▶ Problem to work on
Each entry listed below should be reproduced word for word.

Dataset items:
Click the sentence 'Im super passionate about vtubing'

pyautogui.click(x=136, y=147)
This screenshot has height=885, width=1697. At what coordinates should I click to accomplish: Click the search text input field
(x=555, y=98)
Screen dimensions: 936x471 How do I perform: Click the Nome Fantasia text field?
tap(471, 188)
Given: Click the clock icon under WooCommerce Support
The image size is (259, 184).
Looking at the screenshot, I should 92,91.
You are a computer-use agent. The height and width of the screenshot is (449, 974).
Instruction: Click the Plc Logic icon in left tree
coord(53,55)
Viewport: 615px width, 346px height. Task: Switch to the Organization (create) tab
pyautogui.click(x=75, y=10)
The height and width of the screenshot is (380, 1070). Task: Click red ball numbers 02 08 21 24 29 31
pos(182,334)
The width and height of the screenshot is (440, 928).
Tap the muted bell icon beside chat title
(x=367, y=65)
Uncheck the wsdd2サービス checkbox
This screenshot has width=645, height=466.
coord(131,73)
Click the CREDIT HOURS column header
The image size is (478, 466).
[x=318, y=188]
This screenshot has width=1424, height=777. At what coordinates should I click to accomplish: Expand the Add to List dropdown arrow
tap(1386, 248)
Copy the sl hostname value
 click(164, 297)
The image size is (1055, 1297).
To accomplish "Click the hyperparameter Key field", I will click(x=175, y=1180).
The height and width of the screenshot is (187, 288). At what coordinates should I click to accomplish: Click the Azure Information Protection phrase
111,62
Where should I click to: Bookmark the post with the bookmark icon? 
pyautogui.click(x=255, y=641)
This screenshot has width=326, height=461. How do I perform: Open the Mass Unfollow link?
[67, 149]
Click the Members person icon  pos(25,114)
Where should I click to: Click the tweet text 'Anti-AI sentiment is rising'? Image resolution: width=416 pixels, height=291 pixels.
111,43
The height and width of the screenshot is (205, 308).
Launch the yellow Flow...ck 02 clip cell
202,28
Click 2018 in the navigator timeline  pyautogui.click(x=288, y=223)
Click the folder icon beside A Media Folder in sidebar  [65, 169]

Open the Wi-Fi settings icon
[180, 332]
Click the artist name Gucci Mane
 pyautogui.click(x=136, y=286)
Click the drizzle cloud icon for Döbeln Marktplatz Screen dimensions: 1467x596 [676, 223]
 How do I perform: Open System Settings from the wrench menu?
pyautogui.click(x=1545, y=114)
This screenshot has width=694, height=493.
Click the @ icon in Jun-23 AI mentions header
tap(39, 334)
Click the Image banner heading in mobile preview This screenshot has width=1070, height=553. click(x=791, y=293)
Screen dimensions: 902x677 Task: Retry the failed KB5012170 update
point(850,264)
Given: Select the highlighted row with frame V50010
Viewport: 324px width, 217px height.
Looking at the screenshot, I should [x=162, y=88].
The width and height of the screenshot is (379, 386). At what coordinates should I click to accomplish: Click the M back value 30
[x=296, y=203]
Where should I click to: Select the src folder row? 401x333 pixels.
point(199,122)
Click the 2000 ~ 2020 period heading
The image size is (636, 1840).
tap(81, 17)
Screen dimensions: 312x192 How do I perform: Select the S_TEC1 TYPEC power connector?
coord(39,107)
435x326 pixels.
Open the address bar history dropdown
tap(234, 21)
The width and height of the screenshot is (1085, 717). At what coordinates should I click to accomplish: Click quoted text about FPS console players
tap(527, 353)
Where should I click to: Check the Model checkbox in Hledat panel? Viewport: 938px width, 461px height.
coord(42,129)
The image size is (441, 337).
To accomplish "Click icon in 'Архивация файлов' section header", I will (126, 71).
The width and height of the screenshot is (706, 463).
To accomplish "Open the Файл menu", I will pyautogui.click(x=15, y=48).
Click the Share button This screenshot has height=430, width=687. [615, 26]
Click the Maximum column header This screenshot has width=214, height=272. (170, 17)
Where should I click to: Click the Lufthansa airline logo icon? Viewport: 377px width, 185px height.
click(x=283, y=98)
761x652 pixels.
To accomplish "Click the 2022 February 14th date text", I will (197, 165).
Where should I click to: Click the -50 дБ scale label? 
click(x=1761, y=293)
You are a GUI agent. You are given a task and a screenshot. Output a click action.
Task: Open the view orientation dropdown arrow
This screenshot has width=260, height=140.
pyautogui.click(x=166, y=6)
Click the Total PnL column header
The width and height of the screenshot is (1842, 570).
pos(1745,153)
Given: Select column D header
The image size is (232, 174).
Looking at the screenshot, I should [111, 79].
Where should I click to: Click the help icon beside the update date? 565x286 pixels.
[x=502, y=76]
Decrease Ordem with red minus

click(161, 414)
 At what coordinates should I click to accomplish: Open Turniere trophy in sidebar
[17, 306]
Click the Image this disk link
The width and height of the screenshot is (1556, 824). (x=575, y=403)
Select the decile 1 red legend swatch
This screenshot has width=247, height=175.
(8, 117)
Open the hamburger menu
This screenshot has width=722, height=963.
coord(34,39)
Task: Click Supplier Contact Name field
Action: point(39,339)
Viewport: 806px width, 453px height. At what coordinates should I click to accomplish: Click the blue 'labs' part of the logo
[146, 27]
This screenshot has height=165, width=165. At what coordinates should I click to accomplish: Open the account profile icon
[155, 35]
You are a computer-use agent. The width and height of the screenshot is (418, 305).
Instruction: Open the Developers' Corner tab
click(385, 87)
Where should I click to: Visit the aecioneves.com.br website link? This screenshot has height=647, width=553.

▶ Expected output
Click the sentence 'Im super passionate about vtubing'

pyautogui.click(x=136, y=147)
This screenshot has height=885, width=1697. At what coordinates should I click to accomplish: Click the search text input field
(x=555, y=98)
Screen dimensions: 936x471 How do I perform: Click the Nome Fantasia text field?
tap(471, 188)
Given: Click the clock icon under WooCommerce Support
The image size is (259, 184).
Looking at the screenshot, I should 92,91.
You are a computer-use agent. The height and width of the screenshot is (449, 974).
Instruction: Click the Plc Logic icon in left tree
coord(53,55)
Viewport: 615px width, 346px height. Task: Switch to the Organization (create) tab
pyautogui.click(x=75, y=10)
The height and width of the screenshot is (380, 1070). Task: Click red ball numbers 02 08 21 24 29 31
pos(182,334)
The width and height of the screenshot is (440, 928).
Tap the muted bell icon beside chat title
(x=367, y=65)
Uncheck the wsdd2サービス checkbox
This screenshot has width=645, height=466.
coord(131,73)
Click the CREDIT HOURS column header
The image size is (478, 466).
[x=318, y=188]
This screenshot has width=1424, height=777. At what coordinates should I click to accomplish: Expand the Add to List dropdown arrow
tap(1386, 248)
Copy the sl hostname value
 click(164, 297)
The image size is (1055, 1297).
To accomplish "Click the hyperparameter Key field", I will click(x=175, y=1180).
The height and width of the screenshot is (187, 288). At what coordinates should I click to accomplish: Click the Azure Information Protection phrase
111,62
Where should I click to: Bookmark the post with the bookmark icon? 
pyautogui.click(x=255, y=641)
This screenshot has width=326, height=461. How do I perform: Open the Mass Unfollow link?
[67, 149]
Click the Members person icon  pos(25,114)
Where should I click to: Click the tweet text 'Anti-AI sentiment is rising'? Image resolution: width=416 pixels, height=291 pixels.
111,43
The height and width of the screenshot is (205, 308).
Launch the yellow Flow...ck 02 clip cell
202,28
Click 2018 in the navigator timeline  pyautogui.click(x=288, y=223)
Click the folder icon beside A Media Folder in sidebar  [65, 169]

Open the Wi-Fi settings icon
[180, 332]
Click the artist name Gucci Mane
 pyautogui.click(x=136, y=286)
Click the drizzle cloud icon for Döbeln Marktplatz Screen dimensions: 1467x596 [676, 223]
 How do I perform: Open System Settings from the wrench menu?
pyautogui.click(x=1545, y=114)
This screenshot has width=694, height=493.
Click the @ icon in Jun-23 AI mentions header
tap(39, 334)
Click the Image banner heading in mobile preview This screenshot has width=1070, height=553. click(x=791, y=293)
Screen dimensions: 902x677 Task: Retry the failed KB5012170 update
point(850,264)
Given: Select the highlighted row with frame V50010
Viewport: 324px width, 217px height.
Looking at the screenshot, I should [x=162, y=88].
The width and height of the screenshot is (379, 386). At what coordinates should I click to accomplish: Click the M back value 30
[x=296, y=203]
Where should I click to: Select the src folder row? 401x333 pixels.
point(199,122)
Click the 2000 ~ 2020 period heading
The image size is (636, 1840).
tap(81, 17)
Screen dimensions: 312x192 How do I perform: Select the S_TEC1 TYPEC power connector?
coord(39,107)
435x326 pixels.
Open the address bar history dropdown
tap(234, 21)
The width and height of the screenshot is (1085, 717). At what coordinates should I click to accomplish: Click quoted text about FPS console players
tap(527, 353)
Where should I click to: Check the Model checkbox in Hledat panel? Viewport: 938px width, 461px height.
coord(42,129)
The image size is (441, 337).
To accomplish "Click icon in 'Архивация файлов' section header", I will (126, 71).
The width and height of the screenshot is (706, 463).
To accomplish "Open the Файл menu", I will pyautogui.click(x=15, y=48).
Click the Share button This screenshot has height=430, width=687. [615, 26]
Click the Maximum column header This screenshot has width=214, height=272. (170, 17)
Where should I click to: Click the Lufthansa airline logo icon? Viewport: 377px width, 185px height.
click(x=283, y=98)
761x652 pixels.
To accomplish "Click the 2022 February 14th date text", I will (197, 165).
Where should I click to: Click the -50 дБ scale label? 
click(x=1761, y=293)
You are a GUI agent. You are given a task and a screenshot. Output a click action.
Task: Open the view orientation dropdown arrow
This screenshot has width=260, height=140.
pyautogui.click(x=166, y=6)
Click the Total PnL column header
The width and height of the screenshot is (1842, 570).
pos(1745,153)
Given: Select column D header
The image size is (232, 174).
Looking at the screenshot, I should [111, 79].
Where should I click to: Click the help icon beside the update date? 565x286 pixels.
[x=502, y=76]
Decrease Ordem with red minus

click(161, 414)
 At what coordinates should I click to accomplish: Open Turniere trophy in sidebar
[17, 306]
Click the Image this disk link
The width and height of the screenshot is (1556, 824). (x=575, y=403)
Select the decile 1 red legend swatch
This screenshot has width=247, height=175.
(8, 117)
Open the hamburger menu
This screenshot has width=722, height=963.
coord(34,39)
Task: Click Supplier Contact Name field
Action: point(39,339)
Viewport: 806px width, 453px height. At what coordinates should I click to accomplish: Click the blue 'labs' part of the logo
[146, 27]
This screenshot has height=165, width=165. At what coordinates should I click to accomplish: Open the account profile icon
[155, 35]
You are a computer-use agent. The width and height of the screenshot is (418, 305).
Instruction: Open the Developers' Corner tab
click(385, 87)
Where should I click to: Visit the aecioneves.com.br website link? This screenshot has height=647, width=553.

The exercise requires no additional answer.